The CDC until now has recommended not getting other vaccinations within two weeks of a COVID-19 shot, mostly as a precaution so that safety monitors could spot if any unexpected side effects cropped up.
But the CDC said Wednesday it is changing that advice because the COVID-19 vaccines have proved very safe — and that health workers can decide to give another needed vaccine at the same time for people of any age.
“The need for catch-up vaccination in coordination with COVID-19 vaccination is urgent as we plan for safe return to school,” CDC’s Dr. Kate Woodworth told the panel, citing millions of missed doses of vaccines against tetanus, whooping cough and other health threats.
The American Academy of Pediatrics on Wednesday also urged that kids 12 and older get the Pfizer vaccine – and agreed that it’s fine to give more than one vaccine at the same time, especially for kids who are behind on their regular vaccinations.
Children are far less likely than adults to get seriously ill from COVID-19 — but they do sometimes die, and thousands have been hospitalized. By last month, those ages 12 to 17 were making up slightly more of the nation’s new coronavirus infections than adults over 65, a group that’s now largely vaccinated.
The two-dose vaccine made by Pfizer and its German partner BioNTech was studied in more than 2,000 kids ages 12 to 15. There were no cases of COVID-19 among vaccinated kids compared with 16 in the group given dummy shots. Kids also developed higher levels of virus-fighting antibodies than vaccinated adults.
Side effects are the same as adults experience, mostly sore arms and flu-like fever, chills or aches that signal the immune system is revving up.
CDC’s advisers did caution that those temporary shot reactions may be even more common if people get a COVID-19 shot at the same time as another vaccination.
President Joe Biden hailed Wednesday’s vote, noting that means 17 million more people in the U.S. now qualify to get vaccinated.
“I encourage their parents to make sure they get the shot,” he said. “As I promised last week, we’re ready.

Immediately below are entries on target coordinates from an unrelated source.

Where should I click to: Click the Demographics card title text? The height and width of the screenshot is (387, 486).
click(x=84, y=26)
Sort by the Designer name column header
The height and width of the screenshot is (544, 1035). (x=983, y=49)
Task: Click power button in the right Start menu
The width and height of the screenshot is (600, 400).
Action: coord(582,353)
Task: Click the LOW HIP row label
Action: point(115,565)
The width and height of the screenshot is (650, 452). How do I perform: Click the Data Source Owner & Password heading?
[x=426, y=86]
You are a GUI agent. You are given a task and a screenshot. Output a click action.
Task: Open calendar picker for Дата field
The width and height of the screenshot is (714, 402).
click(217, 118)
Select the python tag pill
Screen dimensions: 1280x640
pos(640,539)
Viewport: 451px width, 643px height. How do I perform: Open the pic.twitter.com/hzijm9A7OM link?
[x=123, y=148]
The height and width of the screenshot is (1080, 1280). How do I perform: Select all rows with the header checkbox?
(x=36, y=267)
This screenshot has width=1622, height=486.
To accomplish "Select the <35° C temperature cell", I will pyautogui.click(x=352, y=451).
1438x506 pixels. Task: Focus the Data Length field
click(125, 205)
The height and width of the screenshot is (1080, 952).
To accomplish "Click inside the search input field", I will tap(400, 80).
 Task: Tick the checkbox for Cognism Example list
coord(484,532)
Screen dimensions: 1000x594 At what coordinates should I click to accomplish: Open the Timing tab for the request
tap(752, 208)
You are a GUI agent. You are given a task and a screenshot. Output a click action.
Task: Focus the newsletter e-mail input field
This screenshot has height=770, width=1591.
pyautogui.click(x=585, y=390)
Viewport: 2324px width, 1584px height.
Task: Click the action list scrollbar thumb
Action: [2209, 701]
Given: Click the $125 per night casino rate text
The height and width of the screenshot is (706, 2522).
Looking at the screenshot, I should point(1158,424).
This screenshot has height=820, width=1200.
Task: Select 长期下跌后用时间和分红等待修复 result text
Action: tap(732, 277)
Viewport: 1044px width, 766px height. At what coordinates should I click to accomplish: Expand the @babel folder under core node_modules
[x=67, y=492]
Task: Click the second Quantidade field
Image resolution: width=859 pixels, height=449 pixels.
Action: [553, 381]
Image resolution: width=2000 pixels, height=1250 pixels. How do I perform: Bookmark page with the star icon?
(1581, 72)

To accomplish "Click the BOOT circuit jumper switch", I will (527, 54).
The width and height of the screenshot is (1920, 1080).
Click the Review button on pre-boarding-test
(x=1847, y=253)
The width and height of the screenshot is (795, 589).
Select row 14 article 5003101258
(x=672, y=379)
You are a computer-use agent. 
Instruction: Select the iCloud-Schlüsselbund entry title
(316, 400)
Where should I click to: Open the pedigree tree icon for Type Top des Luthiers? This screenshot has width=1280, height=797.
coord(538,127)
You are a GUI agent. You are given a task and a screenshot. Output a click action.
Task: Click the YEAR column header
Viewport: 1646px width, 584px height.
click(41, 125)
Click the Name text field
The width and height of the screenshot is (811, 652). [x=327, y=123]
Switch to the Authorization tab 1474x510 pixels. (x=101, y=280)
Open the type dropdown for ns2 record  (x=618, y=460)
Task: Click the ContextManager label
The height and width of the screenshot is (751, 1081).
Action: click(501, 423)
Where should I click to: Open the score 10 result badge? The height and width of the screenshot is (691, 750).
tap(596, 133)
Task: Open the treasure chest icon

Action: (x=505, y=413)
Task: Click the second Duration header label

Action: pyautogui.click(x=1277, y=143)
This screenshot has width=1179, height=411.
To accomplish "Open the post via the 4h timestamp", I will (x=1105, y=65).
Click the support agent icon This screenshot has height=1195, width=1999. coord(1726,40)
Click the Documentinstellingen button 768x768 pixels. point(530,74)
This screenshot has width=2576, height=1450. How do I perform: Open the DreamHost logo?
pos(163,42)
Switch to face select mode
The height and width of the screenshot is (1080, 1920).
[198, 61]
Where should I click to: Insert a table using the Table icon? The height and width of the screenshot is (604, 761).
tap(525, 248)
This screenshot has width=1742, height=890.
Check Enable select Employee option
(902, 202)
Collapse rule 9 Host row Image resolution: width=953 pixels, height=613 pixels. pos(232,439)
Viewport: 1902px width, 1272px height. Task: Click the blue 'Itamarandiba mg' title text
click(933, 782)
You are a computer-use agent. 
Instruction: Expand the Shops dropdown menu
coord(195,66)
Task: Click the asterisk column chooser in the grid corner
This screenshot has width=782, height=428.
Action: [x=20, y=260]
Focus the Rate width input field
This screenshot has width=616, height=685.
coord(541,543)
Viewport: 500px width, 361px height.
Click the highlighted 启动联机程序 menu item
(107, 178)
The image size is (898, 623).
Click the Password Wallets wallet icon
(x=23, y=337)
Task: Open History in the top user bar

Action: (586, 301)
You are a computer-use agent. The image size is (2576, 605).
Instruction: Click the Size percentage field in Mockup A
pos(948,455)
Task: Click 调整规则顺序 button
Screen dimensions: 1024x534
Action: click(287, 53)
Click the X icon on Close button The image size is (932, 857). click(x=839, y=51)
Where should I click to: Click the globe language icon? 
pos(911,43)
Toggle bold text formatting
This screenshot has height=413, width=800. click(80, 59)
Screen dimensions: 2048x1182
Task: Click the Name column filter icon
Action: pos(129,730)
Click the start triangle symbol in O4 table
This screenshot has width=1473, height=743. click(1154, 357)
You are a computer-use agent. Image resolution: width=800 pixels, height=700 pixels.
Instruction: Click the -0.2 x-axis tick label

This new population is going to find the vaccine rollout fast and efficient.”
In addition to the mass vaccination sites and health department rollouts that were key for adults, many states will be offering kids more familiar options — shipping doses to pediatricians and even to schools.
Pfizer is not the only company seeking to lower the age limit for its vaccine. Moderna recently said preliminary results from its study in 12- to 17-year-olds show strong protection and no serious side effects, data the FDA will need to scrutinize.
As for even younger children, both companies have begun tests in youngsters ages 6 months to 11 years. Those studies explore if different doses are needed at the youngest ages, and FDA plans to hold a public meeting next month to debate exactly what evidence is needed.
Detroit News Staff Writers Beth LeBlanc and Sarah Rahal contributed.